### Exercise requirements:
Copy out every record exactly.

(Collected data entries)

════════

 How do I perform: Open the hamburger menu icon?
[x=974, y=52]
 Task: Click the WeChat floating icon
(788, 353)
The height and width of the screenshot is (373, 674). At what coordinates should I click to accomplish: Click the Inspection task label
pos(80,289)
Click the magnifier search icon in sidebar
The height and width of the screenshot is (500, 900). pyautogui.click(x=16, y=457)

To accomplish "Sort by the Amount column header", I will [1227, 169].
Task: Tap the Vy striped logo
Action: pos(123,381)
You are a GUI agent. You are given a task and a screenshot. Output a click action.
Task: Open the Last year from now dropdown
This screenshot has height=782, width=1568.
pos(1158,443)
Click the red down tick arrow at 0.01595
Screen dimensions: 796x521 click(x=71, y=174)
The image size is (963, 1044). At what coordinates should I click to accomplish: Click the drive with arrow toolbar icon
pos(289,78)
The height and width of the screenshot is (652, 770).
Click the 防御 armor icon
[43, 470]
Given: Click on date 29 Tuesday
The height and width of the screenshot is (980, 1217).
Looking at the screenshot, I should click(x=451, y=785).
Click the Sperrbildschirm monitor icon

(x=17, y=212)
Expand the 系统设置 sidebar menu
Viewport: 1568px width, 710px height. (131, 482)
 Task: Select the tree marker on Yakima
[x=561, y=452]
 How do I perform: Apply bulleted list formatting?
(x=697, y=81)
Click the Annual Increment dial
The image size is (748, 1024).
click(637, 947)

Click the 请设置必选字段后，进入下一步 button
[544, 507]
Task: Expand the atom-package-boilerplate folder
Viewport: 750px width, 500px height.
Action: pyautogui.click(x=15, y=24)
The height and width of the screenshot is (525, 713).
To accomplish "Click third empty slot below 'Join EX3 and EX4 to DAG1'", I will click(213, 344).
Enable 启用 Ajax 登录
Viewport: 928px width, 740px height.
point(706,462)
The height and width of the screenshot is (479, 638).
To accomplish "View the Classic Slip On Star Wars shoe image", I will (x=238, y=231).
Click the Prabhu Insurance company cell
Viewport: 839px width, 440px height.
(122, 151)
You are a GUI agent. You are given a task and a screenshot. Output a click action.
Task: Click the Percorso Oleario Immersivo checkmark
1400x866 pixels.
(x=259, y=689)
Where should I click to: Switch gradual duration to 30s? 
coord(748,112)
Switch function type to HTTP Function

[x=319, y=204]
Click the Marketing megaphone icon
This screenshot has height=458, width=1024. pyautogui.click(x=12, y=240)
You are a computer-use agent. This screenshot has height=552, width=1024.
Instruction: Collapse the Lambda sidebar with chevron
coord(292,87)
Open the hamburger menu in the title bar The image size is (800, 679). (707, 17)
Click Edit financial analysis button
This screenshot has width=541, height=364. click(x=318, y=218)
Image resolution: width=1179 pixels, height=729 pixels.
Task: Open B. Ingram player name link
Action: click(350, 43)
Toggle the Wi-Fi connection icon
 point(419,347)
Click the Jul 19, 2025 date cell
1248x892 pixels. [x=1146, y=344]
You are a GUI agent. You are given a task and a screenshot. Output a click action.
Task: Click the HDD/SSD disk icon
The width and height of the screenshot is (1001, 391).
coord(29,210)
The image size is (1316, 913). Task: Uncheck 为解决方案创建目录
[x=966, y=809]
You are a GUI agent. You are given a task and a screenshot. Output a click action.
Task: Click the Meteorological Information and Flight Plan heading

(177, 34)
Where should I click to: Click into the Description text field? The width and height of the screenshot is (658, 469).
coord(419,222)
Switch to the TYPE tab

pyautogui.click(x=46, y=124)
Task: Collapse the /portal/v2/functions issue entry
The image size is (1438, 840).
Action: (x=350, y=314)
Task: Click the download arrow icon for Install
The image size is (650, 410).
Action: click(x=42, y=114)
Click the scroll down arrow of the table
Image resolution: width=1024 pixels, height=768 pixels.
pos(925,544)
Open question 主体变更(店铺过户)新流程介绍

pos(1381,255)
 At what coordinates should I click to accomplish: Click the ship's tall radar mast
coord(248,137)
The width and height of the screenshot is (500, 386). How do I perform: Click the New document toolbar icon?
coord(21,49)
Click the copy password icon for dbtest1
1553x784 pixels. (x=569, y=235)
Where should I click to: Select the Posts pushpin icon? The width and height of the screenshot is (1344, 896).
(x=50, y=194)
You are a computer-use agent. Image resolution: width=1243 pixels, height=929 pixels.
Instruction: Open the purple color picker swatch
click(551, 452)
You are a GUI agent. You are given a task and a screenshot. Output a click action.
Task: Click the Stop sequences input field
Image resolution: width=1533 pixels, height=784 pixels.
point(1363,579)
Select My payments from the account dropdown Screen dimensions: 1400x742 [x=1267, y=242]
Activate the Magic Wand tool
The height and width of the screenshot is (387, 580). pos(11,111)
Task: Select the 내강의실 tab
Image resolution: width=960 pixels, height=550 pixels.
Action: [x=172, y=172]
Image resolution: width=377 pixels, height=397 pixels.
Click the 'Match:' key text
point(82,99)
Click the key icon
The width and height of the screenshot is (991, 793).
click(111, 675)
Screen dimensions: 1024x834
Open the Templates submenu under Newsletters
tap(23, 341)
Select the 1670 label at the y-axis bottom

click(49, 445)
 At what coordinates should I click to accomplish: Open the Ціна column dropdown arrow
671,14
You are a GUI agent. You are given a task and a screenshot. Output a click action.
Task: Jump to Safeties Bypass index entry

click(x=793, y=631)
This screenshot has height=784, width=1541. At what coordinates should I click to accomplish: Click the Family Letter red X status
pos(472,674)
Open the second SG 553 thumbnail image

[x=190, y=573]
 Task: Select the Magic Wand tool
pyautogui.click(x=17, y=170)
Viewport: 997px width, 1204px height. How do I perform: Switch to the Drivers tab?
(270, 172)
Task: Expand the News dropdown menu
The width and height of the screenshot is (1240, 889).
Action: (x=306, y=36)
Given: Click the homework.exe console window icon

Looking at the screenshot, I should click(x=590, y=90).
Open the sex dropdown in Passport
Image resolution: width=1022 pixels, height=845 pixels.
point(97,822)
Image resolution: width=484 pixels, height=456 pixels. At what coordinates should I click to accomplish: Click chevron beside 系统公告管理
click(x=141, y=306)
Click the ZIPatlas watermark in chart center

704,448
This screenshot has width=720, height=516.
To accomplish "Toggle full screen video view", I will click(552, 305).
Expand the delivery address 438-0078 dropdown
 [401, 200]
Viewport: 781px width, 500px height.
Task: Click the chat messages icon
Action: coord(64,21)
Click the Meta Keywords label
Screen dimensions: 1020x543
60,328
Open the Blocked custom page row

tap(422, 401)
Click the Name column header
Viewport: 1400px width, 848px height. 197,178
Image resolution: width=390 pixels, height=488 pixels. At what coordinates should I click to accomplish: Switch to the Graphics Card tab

════════

### Response for this exercise:
 How do I perform: Open the hamburger menu icon?
[x=974, y=52]
 Task: Click the WeChat floating icon
(788, 353)
The height and width of the screenshot is (373, 674). At what coordinates should I click to accomplish: Click the Inspection task label
pos(80,289)
Click the magnifier search icon in sidebar
The height and width of the screenshot is (500, 900). pyautogui.click(x=16, y=457)

To accomplish "Sort by the Amount column header", I will [1227, 169].
Task: Tap the Vy striped logo
Action: pos(123,381)
You are a GUI agent. You are given a task and a screenshot. Output a click action.
Task: Open the Last year from now dropdown
This screenshot has height=782, width=1568.
pos(1158,443)
Click the red down tick arrow at 0.01595
Screen dimensions: 796x521 click(x=71, y=174)
The image size is (963, 1044). At what coordinates should I click to accomplish: Click the drive with arrow toolbar icon
pos(289,78)
The height and width of the screenshot is (652, 770).
Click the 防御 armor icon
[43, 470]
Given: Click on date 29 Tuesday
The height and width of the screenshot is (980, 1217).
Looking at the screenshot, I should click(x=451, y=785).
Click the Sperrbildschirm monitor icon

(x=17, y=212)
Expand the 系统设置 sidebar menu
Viewport: 1568px width, 710px height. (131, 482)
 Task: Select the tree marker on Yakima
[x=561, y=452]
 How do I perform: Apply bulleted list formatting?
(x=697, y=81)
Click the Annual Increment dial
The image size is (748, 1024).
click(637, 947)

Click the 请设置必选字段后，进入下一步 button
[544, 507]
Task: Expand the atom-package-boilerplate folder
Viewport: 750px width, 500px height.
Action: pyautogui.click(x=15, y=24)
The height and width of the screenshot is (525, 713).
To accomplish "Click third empty slot below 'Join EX3 and EX4 to DAG1'", I will click(213, 344).
Enable 启用 Ajax 登录
Viewport: 928px width, 740px height.
point(706,462)
The height and width of the screenshot is (479, 638).
To accomplish "View the Classic Slip On Star Wars shoe image", I will (x=238, y=231).
Click the Prabhu Insurance company cell
Viewport: 839px width, 440px height.
(122, 151)
You are a GUI agent. You are given a task and a screenshot. Output a click action.
Task: Click the Percorso Oleario Immersivo checkmark
1400x866 pixels.
(x=259, y=689)
Where should I click to: Switch gradual duration to 30s? 
coord(748,112)
Switch function type to HTTP Function

[x=319, y=204]
Click the Marketing megaphone icon
This screenshot has height=458, width=1024. pyautogui.click(x=12, y=240)
You are a computer-use agent. This screenshot has height=552, width=1024.
Instruction: Collapse the Lambda sidebar with chevron
coord(292,87)
Open the hamburger menu in the title bar The image size is (800, 679). (707, 17)
Click Edit financial analysis button
This screenshot has width=541, height=364. click(x=318, y=218)
Image resolution: width=1179 pixels, height=729 pixels.
Task: Open B. Ingram player name link
Action: click(350, 43)
Toggle the Wi-Fi connection icon
 point(419,347)
Click the Jul 19, 2025 date cell
1248x892 pixels. [x=1146, y=344]
You are a GUI agent. You are given a task and a screenshot. Output a click action.
Task: Click the HDD/SSD disk icon
The width and height of the screenshot is (1001, 391).
coord(29,210)
The image size is (1316, 913). Task: Uncheck 为解决方案创建目录
[x=966, y=809]
You are a GUI agent. You are given a task and a screenshot. Output a click action.
Task: Click the Meteorological Information and Flight Plan heading

(177, 34)
Where should I click to: Click into the Description text field? The width and height of the screenshot is (658, 469).
coord(419,222)
Switch to the TYPE tab

pyautogui.click(x=46, y=124)
Task: Collapse the /portal/v2/functions issue entry
The image size is (1438, 840).
Action: (x=350, y=314)
Task: Click the download arrow icon for Install
The image size is (650, 410).
Action: click(x=42, y=114)
Click the scroll down arrow of the table
Image resolution: width=1024 pixels, height=768 pixels.
pos(925,544)
Open question 主体变更(店铺过户)新流程介绍

pos(1381,255)
 At what coordinates should I click to accomplish: Click the ship's tall radar mast
coord(248,137)
The width and height of the screenshot is (500, 386). How do I perform: Click the New document toolbar icon?
coord(21,49)
Click the copy password icon for dbtest1
1553x784 pixels. (x=569, y=235)
Where should I click to: Select the Posts pushpin icon? The width and height of the screenshot is (1344, 896).
(x=50, y=194)
You are a computer-use agent. Image resolution: width=1243 pixels, height=929 pixels.
Instruction: Open the purple color picker swatch
click(551, 452)
You are a GUI agent. You are given a task and a screenshot. Output a click action.
Task: Click the Stop sequences input field
Image resolution: width=1533 pixels, height=784 pixels.
point(1363,579)
Select My payments from the account dropdown Screen dimensions: 1400x742 [x=1267, y=242]
Activate the Magic Wand tool
The height and width of the screenshot is (387, 580). pos(11,111)
Task: Select the 내강의실 tab
Image resolution: width=960 pixels, height=550 pixels.
Action: [x=172, y=172]
Image resolution: width=377 pixels, height=397 pixels.
Click the 'Match:' key text
point(82,99)
Click the key icon
The width and height of the screenshot is (991, 793).
click(111, 675)
Screen dimensions: 1024x834
Open the Templates submenu under Newsletters
tap(23, 341)
Select the 1670 label at the y-axis bottom

click(49, 445)
 At what coordinates should I click to accomplish: Open the Ціна column dropdown arrow
671,14
You are a GUI agent. You are given a task and a screenshot. Output a click action.
Task: Jump to Safeties Bypass index entry

click(x=793, y=631)
This screenshot has height=784, width=1541. At what coordinates should I click to accomplish: Click the Family Letter red X status
pos(472,674)
Open the second SG 553 thumbnail image

[x=190, y=573]
 Task: Select the Magic Wand tool
pyautogui.click(x=17, y=170)
Viewport: 997px width, 1204px height. How do I perform: Switch to the Drivers tab?
(270, 172)
Task: Expand the News dropdown menu
The width and height of the screenshot is (1240, 889).
Action: (x=306, y=36)
Given: Click the homework.exe console window icon

Looking at the screenshot, I should click(x=590, y=90).
Open the sex dropdown in Passport
Image resolution: width=1022 pixels, height=845 pixels.
point(97,822)
Image resolution: width=484 pixels, height=456 pixels. At what coordinates should I click to accomplish: Click chevron beside 系统公告管理
click(x=141, y=306)
Click the ZIPatlas watermark in chart center

704,448
This screenshot has width=720, height=516.
To accomplish "Toggle full screen video view", I will click(552, 305).
Expand the delivery address 438-0078 dropdown
 [401, 200]
Viewport: 781px width, 500px height.
Task: Click the chat messages icon
Action: coord(64,21)
Click the Meta Keywords label
Screen dimensions: 1020x543
60,328
Open the Blocked custom page row

tap(422, 401)
Click the Name column header
Viewport: 1400px width, 848px height. 197,178
Image resolution: width=390 pixels, height=488 pixels. At what coordinates should I click to accomplish: Switch to the Graphics Card tab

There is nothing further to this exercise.